(Collected data)

_ _ _ _ _

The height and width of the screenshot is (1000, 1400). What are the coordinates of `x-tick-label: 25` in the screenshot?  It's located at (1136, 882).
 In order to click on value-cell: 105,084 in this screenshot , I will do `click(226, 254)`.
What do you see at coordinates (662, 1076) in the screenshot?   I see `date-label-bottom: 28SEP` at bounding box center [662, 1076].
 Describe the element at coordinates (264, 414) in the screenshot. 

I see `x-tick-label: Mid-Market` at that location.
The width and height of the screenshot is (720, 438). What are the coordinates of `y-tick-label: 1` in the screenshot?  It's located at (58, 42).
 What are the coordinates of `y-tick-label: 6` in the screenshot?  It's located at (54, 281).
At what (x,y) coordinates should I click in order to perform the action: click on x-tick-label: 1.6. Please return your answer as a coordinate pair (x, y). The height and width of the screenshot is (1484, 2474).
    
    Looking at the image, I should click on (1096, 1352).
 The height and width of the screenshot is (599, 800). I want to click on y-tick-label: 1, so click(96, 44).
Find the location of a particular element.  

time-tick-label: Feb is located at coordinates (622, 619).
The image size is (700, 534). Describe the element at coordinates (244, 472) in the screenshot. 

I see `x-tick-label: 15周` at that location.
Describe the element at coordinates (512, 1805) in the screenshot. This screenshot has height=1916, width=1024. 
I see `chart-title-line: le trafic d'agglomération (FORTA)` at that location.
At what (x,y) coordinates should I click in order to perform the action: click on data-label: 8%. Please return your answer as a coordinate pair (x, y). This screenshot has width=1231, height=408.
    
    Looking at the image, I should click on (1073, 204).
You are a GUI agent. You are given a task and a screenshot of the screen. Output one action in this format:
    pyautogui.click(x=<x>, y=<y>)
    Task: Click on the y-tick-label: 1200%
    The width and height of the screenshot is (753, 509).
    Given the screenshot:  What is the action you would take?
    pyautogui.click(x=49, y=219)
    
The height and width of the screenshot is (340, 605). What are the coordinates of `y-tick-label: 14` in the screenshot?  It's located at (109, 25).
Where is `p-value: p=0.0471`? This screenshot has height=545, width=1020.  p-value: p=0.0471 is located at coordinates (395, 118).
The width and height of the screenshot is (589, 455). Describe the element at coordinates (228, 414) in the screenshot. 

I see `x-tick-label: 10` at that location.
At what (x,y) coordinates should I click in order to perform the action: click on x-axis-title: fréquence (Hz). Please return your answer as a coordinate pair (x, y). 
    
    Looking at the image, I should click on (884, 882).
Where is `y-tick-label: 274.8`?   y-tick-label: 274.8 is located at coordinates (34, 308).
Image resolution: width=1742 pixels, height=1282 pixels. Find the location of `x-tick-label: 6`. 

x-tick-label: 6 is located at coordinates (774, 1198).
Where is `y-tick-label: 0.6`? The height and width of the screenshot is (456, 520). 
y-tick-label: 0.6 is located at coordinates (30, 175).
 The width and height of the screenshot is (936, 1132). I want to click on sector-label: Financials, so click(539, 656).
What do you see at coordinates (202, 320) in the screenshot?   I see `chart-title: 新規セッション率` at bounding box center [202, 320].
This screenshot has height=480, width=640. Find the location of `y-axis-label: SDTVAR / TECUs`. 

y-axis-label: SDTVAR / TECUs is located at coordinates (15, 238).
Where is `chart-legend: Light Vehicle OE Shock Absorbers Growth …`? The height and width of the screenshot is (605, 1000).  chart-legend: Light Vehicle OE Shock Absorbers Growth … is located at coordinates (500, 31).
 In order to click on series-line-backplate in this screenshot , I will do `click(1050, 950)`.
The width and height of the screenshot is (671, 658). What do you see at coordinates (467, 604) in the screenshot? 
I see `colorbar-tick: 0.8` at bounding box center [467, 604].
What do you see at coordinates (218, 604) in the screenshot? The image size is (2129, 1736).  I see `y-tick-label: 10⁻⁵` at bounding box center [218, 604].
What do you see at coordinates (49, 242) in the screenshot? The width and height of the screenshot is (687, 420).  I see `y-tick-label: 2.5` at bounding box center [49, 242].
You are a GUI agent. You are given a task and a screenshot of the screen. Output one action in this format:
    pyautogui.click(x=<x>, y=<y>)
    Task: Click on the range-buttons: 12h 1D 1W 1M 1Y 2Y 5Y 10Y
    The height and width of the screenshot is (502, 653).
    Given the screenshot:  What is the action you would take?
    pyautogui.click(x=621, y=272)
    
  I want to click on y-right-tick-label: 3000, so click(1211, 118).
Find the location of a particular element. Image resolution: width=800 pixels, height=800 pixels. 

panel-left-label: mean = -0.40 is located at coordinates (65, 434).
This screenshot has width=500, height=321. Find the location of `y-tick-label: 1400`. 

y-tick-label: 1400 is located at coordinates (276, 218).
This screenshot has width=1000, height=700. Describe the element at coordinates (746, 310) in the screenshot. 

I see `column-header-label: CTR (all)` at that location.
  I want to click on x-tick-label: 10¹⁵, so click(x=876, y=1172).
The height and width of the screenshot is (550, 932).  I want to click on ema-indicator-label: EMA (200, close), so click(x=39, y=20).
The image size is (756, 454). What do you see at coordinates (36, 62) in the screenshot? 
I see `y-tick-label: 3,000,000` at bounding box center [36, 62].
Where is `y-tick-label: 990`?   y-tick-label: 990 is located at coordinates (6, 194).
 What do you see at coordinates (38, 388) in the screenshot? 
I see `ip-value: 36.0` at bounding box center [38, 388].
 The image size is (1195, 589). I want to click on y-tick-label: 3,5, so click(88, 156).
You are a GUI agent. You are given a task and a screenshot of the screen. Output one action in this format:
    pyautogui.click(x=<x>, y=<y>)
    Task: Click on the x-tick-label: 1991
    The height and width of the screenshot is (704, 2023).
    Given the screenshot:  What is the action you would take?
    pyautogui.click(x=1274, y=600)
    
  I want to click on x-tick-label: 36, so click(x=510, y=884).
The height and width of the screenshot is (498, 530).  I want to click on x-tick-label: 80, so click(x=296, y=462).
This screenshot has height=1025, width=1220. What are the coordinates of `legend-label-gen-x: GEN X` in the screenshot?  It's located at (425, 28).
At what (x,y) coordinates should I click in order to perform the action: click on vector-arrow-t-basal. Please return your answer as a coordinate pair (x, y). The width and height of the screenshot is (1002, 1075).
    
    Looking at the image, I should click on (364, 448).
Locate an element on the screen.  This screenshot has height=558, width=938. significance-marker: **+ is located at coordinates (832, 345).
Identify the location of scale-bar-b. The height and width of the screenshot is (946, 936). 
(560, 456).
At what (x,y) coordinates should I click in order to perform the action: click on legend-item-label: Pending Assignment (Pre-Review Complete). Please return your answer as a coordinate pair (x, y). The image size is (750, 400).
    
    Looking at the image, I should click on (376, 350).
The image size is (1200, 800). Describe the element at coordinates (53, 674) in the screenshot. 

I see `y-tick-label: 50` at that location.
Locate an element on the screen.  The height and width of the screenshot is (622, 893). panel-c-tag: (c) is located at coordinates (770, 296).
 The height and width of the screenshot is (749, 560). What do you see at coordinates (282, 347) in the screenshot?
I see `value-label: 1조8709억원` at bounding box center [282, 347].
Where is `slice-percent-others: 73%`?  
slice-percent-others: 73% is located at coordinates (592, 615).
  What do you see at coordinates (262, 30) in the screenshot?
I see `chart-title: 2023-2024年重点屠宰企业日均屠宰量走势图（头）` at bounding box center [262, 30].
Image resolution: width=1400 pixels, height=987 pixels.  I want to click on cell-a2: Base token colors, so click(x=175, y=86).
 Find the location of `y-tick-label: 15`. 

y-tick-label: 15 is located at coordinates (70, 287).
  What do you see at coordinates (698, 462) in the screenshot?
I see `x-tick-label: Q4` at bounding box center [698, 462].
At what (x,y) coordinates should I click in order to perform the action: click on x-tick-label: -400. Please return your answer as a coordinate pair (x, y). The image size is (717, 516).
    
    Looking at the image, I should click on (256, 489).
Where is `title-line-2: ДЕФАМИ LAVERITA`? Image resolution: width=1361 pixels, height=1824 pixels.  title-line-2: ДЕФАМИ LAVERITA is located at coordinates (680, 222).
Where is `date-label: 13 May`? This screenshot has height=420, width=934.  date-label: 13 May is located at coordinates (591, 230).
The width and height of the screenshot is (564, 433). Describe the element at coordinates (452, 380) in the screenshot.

_ _ _ _ _

**To-do item**
Please copy, word for word, the lines of the records from the one containing "The width and height of the screenshot is (720, 438)." through the one containing "at (54, 281).", including both of those lines.

**Exercise solution**
The width and height of the screenshot is (720, 438). What are the coordinates of `y-tick-label: 1` in the screenshot?  It's located at (58, 42).
 What are the coordinates of `y-tick-label: 6` in the screenshot?  It's located at (54, 281).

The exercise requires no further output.